--- SOURCE RECORDS Enclosed Below ---

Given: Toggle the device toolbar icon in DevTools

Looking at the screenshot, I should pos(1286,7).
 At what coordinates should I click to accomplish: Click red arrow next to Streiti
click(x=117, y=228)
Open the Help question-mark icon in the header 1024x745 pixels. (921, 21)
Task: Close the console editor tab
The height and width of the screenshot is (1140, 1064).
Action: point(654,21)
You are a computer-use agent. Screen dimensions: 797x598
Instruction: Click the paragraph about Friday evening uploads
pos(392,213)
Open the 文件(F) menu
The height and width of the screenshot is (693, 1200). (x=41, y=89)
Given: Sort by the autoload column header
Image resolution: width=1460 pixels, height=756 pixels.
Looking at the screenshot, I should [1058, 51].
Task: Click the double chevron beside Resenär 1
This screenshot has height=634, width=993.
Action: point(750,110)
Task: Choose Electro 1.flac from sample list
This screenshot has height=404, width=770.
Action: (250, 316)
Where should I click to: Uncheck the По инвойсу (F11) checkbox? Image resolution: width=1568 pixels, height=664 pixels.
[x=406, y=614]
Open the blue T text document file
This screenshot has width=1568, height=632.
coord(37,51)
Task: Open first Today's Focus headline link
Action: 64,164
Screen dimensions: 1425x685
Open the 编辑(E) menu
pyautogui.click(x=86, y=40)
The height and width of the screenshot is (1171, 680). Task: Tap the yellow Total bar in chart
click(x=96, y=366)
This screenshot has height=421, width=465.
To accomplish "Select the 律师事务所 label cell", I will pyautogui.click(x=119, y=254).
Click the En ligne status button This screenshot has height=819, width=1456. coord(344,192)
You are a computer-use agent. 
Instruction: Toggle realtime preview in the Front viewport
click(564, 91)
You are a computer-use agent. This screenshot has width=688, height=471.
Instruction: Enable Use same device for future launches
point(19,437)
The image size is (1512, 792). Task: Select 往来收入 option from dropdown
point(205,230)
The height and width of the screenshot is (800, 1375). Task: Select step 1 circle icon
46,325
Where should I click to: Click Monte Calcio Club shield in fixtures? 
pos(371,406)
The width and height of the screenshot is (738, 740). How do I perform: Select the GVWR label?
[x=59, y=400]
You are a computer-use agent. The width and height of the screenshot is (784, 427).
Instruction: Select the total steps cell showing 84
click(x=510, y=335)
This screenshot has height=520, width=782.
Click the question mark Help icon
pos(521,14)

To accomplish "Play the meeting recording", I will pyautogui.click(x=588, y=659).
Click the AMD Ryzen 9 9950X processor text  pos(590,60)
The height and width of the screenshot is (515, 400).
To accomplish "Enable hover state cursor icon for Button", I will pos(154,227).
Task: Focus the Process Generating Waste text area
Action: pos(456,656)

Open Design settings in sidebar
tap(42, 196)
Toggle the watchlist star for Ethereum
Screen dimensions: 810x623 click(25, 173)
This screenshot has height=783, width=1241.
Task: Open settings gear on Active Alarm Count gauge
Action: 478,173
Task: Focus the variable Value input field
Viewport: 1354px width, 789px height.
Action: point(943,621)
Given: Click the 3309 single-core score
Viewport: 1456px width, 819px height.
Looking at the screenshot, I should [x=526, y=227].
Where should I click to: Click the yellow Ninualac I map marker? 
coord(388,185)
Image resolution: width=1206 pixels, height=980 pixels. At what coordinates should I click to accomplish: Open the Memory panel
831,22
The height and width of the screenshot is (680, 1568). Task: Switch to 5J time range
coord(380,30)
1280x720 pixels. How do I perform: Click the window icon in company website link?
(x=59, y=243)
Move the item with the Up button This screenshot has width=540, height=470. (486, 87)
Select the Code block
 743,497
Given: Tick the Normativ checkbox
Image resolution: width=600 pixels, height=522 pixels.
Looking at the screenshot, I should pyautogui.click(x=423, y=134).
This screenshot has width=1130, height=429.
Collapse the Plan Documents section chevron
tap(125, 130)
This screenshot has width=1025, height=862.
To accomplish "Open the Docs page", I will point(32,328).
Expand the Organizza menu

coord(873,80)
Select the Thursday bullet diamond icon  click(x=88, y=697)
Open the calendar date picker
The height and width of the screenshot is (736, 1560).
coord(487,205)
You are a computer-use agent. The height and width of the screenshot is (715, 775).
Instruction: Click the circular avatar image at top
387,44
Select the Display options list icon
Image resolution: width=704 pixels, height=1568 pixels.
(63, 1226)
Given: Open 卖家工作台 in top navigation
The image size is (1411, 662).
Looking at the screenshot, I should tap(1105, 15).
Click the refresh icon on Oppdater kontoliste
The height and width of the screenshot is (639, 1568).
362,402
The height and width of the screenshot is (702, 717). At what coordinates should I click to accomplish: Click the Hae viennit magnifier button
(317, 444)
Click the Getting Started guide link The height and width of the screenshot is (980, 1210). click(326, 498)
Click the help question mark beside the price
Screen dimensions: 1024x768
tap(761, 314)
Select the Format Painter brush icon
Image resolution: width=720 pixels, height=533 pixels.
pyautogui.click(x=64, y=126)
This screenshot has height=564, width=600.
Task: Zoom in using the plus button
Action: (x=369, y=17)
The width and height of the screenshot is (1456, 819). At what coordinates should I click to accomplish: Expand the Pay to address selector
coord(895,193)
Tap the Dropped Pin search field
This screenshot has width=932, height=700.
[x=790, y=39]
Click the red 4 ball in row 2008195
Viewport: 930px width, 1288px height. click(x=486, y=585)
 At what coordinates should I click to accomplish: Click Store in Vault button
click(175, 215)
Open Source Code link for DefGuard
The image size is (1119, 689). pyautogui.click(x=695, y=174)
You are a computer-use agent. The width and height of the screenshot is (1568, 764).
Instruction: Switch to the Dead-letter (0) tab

--- End of Enclosed SOURCE RECORDS ---

**REQUIREMENT:** Set down the data once more, word for word.

**YOUR RESPONSE:**
Given: Toggle the device toolbar icon in DevTools

Looking at the screenshot, I should pos(1286,7).
 At what coordinates should I click to accomplish: Click red arrow next to Streiti
click(x=117, y=228)
Open the Help question-mark icon in the header 1024x745 pixels. (921, 21)
Task: Close the console editor tab
The height and width of the screenshot is (1140, 1064).
Action: point(654,21)
You are a computer-use agent. Screen dimensions: 797x598
Instruction: Click the paragraph about Friday evening uploads
pos(392,213)
Open the 文件(F) menu
The height and width of the screenshot is (693, 1200). (x=41, y=89)
Given: Sort by the autoload column header
Image resolution: width=1460 pixels, height=756 pixels.
Looking at the screenshot, I should [1058, 51].
Task: Click the double chevron beside Resenär 1
This screenshot has height=634, width=993.
Action: point(750,110)
Task: Choose Electro 1.flac from sample list
This screenshot has height=404, width=770.
Action: (250, 316)
Where should I click to: Uncheck the По инвойсу (F11) checkbox? Image resolution: width=1568 pixels, height=664 pixels.
[x=406, y=614]
Open the blue T text document file
This screenshot has width=1568, height=632.
coord(37,51)
Task: Open first Today's Focus headline link
Action: 64,164
Screen dimensions: 1425x685
Open the 编辑(E) menu
pyautogui.click(x=86, y=40)
The height and width of the screenshot is (1171, 680). Task: Tap the yellow Total bar in chart
click(x=96, y=366)
This screenshot has height=421, width=465.
To accomplish "Select the 律师事务所 label cell", I will pyautogui.click(x=119, y=254).
Click the En ligne status button This screenshot has height=819, width=1456. coord(344,192)
You are a computer-use agent. 
Instruction: Toggle realtime preview in the Front viewport
click(564, 91)
You are a computer-use agent. This screenshot has width=688, height=471.
Instruction: Enable Use same device for future launches
point(19,437)
The image size is (1512, 792). Task: Select 往来收入 option from dropdown
point(205,230)
The height and width of the screenshot is (800, 1375). Task: Select step 1 circle icon
46,325
Where should I click to: Click Monte Calcio Club shield in fixtures? 
pos(371,406)
The width and height of the screenshot is (738, 740). How do I perform: Select the GVWR label?
[x=59, y=400]
You are a computer-use agent. The width and height of the screenshot is (784, 427).
Instruction: Select the total steps cell showing 84
click(x=510, y=335)
This screenshot has height=520, width=782.
Click the question mark Help icon
pos(521,14)

To accomplish "Play the meeting recording", I will pyautogui.click(x=588, y=659).
Click the AMD Ryzen 9 9950X processor text  pos(590,60)
The height and width of the screenshot is (515, 400).
To accomplish "Enable hover state cursor icon for Button", I will pos(154,227).
Task: Focus the Process Generating Waste text area
Action: pos(456,656)

Open Design settings in sidebar
tap(42, 196)
Toggle the watchlist star for Ethereum
Screen dimensions: 810x623 click(25, 173)
This screenshot has height=783, width=1241.
Task: Open settings gear on Active Alarm Count gauge
Action: 478,173
Task: Focus the variable Value input field
Viewport: 1354px width, 789px height.
Action: point(943,621)
Given: Click the 3309 single-core score
Viewport: 1456px width, 819px height.
Looking at the screenshot, I should [x=526, y=227].
Where should I click to: Click the yellow Ninualac I map marker? 
coord(388,185)
Image resolution: width=1206 pixels, height=980 pixels. At what coordinates should I click to accomplish: Open the Memory panel
831,22
The height and width of the screenshot is (680, 1568). Task: Switch to 5J time range
coord(380,30)
1280x720 pixels. How do I perform: Click the window icon in company website link?
(x=59, y=243)
Move the item with the Up button This screenshot has width=540, height=470. (486, 87)
Select the Code block
 743,497
Given: Tick the Normativ checkbox
Image resolution: width=600 pixels, height=522 pixels.
Looking at the screenshot, I should pyautogui.click(x=423, y=134).
This screenshot has width=1130, height=429.
Collapse the Plan Documents section chevron
tap(125, 130)
This screenshot has width=1025, height=862.
To accomplish "Open the Docs page", I will point(32,328).
Expand the Organizza menu

coord(873,80)
Select the Thursday bullet diamond icon  click(x=88, y=697)
Open the calendar date picker
The height and width of the screenshot is (736, 1560).
coord(487,205)
You are a computer-use agent. The height and width of the screenshot is (715, 775).
Instruction: Click the circular avatar image at top
387,44
Select the Display options list icon
Image resolution: width=704 pixels, height=1568 pixels.
(63, 1226)
Given: Open 卖家工作台 in top navigation
The image size is (1411, 662).
Looking at the screenshot, I should tap(1105, 15).
Click the refresh icon on Oppdater kontoliste
The height and width of the screenshot is (639, 1568).
362,402
The height and width of the screenshot is (702, 717). At what coordinates should I click to accomplish: Click the Hae viennit magnifier button
(317, 444)
Click the Getting Started guide link The height and width of the screenshot is (980, 1210). click(326, 498)
Click the help question mark beside the price
Screen dimensions: 1024x768
tap(761, 314)
Select the Format Painter brush icon
Image resolution: width=720 pixels, height=533 pixels.
pyautogui.click(x=64, y=126)
This screenshot has height=564, width=600.
Task: Zoom in using the plus button
Action: (x=369, y=17)
The width and height of the screenshot is (1456, 819). At what coordinates should I click to accomplish: Expand the Pay to address selector
coord(895,193)
Tap the Dropped Pin search field
This screenshot has width=932, height=700.
[x=790, y=39]
Click the red 4 ball in row 2008195
Viewport: 930px width, 1288px height. click(x=486, y=585)
 At what coordinates should I click to accomplish: Click Store in Vault button
click(175, 215)
Open Source Code link for DefGuard
The image size is (1119, 689). pyautogui.click(x=695, y=174)
You are a computer-use agent. The width and height of the screenshot is (1568, 764).
Instruction: Switch to the Dead-letter (0) tab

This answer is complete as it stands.